Prophet of Moonshae - Douglas Niles [73]
The crossbow caught her eye and she hefted it. The weapon was large but light, and the action worked with a smoothness and ease she had never before experienced. A good shot with bow and crossbow, Alicia recognized this as a device of precise craftsmanship. Nevertheless, she set it back down, sensing that it was not her destiny to bear it.
She found a golden torque, a ring to place around the neck, and thought it elegant and bright, possessing an inner strength that seemed to flow into her hands when she lifted it-but that, too, she returned to the pile. A warrior she was, and thus she would find herself a weapon. The torque seemed more appropriate as the badge of a high druid.

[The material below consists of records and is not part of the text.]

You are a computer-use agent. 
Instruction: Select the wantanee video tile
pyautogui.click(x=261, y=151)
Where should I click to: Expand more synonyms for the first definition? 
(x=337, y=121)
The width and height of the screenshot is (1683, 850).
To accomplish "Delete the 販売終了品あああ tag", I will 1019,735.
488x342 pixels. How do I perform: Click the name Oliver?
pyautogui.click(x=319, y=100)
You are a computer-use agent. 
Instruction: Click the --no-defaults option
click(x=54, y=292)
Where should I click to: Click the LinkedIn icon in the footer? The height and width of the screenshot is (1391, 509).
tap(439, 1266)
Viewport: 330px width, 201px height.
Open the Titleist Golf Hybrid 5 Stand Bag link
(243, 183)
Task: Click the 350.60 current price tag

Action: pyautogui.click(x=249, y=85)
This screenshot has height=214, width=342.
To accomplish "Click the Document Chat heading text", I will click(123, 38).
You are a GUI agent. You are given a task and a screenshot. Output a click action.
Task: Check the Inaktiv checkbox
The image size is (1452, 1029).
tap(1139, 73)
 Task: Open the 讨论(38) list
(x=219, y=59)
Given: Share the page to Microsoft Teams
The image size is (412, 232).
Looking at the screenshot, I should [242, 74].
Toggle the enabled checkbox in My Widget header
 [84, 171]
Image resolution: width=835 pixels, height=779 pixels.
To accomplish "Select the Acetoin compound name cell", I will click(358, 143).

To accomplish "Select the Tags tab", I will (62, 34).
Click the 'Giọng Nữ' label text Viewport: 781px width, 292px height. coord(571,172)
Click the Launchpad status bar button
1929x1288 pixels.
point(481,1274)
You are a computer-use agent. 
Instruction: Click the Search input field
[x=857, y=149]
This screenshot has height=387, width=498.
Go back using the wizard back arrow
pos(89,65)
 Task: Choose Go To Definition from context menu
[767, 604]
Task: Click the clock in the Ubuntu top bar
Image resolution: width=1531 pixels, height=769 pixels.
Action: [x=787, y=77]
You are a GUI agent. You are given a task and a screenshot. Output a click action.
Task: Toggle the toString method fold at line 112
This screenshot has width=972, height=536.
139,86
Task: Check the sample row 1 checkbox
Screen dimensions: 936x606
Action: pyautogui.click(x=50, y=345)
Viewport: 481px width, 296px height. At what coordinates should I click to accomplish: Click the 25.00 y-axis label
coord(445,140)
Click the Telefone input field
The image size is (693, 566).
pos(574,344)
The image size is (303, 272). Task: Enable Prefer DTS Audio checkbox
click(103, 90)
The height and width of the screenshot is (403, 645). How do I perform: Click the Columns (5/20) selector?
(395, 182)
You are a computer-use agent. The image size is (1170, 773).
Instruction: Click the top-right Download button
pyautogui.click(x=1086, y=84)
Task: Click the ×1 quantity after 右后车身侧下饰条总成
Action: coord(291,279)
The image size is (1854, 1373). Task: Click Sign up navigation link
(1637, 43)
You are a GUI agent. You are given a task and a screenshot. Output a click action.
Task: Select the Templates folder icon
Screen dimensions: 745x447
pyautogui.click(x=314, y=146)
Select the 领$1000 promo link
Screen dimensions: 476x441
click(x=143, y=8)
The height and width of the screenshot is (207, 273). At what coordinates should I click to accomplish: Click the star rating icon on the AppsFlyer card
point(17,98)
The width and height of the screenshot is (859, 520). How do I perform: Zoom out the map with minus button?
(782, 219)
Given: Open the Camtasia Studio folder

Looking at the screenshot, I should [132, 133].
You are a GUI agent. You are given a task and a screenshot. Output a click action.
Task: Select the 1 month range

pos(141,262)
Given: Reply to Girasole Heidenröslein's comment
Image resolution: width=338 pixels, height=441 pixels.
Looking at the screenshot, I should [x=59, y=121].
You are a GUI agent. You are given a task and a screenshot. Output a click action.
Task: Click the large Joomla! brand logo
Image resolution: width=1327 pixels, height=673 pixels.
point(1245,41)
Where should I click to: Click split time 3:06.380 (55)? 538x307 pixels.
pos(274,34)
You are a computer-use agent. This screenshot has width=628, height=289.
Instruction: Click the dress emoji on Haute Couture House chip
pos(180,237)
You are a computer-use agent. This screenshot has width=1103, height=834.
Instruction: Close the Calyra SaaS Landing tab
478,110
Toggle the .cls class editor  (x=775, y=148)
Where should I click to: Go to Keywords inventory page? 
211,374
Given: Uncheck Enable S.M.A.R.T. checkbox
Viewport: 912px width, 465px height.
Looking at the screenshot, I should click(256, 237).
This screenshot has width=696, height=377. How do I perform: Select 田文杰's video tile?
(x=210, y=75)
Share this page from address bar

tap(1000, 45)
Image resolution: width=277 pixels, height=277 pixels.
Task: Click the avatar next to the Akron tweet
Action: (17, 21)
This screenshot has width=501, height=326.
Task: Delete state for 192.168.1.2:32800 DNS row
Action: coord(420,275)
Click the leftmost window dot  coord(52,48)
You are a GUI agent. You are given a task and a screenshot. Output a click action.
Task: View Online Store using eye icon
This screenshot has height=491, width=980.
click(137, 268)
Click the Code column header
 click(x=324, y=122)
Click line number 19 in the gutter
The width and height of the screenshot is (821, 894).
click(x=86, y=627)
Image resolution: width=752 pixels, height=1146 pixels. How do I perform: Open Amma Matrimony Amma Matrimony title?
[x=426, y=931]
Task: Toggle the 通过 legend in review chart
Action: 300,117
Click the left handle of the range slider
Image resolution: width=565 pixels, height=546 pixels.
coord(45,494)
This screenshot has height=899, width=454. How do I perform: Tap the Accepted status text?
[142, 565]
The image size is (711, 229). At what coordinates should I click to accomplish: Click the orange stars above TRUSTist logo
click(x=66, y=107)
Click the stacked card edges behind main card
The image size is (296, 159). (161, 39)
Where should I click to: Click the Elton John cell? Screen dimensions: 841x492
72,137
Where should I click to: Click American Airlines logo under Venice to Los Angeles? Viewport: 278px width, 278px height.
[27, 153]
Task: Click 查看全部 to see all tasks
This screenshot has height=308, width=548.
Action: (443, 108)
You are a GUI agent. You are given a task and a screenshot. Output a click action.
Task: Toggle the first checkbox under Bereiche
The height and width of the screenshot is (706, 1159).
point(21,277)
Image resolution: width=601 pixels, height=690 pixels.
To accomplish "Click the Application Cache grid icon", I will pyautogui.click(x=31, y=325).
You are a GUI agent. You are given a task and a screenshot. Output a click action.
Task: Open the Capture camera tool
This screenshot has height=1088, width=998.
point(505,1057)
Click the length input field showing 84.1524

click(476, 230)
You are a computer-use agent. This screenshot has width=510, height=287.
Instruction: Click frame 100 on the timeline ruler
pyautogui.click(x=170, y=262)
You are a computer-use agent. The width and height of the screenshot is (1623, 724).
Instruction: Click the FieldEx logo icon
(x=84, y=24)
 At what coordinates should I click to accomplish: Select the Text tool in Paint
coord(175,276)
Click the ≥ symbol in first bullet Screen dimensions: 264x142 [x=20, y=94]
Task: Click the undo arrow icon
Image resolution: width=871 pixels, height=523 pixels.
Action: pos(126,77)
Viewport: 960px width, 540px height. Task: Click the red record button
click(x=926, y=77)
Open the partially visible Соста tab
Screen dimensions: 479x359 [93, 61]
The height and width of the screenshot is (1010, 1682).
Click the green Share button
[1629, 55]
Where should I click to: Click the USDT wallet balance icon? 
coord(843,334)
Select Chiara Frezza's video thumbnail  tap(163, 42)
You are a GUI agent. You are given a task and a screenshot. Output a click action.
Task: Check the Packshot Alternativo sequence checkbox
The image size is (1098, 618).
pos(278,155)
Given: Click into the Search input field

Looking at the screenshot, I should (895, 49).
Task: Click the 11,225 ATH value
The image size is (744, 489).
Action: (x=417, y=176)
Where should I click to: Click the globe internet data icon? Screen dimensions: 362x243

Then she saw the silver coils lying beneath the wheels of the chariot. Each was a series of rings made by looping a single piece of metal through several spirals, designed to fit over the forearm. They were identical, each winding through three rings the size of bracelets.
Only as the princess picked them up and studied them did she notice that each bracer was delicately crafted into the coiled shape of a long, wingless serpent. She slid her right hand through the circles of one and found that it rested comfortably on her forearm. The other did the same on her left.
"Bracers fit for a queen," announced Tavish approvingly. Alicia looked at her companions and saw Keane's raised eyebrows.
"I know," she said, understanding his look. "I thought I would gain a weapon here. But somehow these feel right!"
"I don't question that," replied her teacher. She detected an unusual amount of tenderness in his voice. "After all, I dug through a pile of riches to find a brass ring!"
As Alicia looked downward, she thought she saw-or did she imagine it?-lines of silvery light flowing along the serpentine bodies. The bracers seemed delicate, almost frail. Certainly they wouldn't serve as combat protection. It looked as though the bite of hard steel would cut right through argent metal into the flesh beyond.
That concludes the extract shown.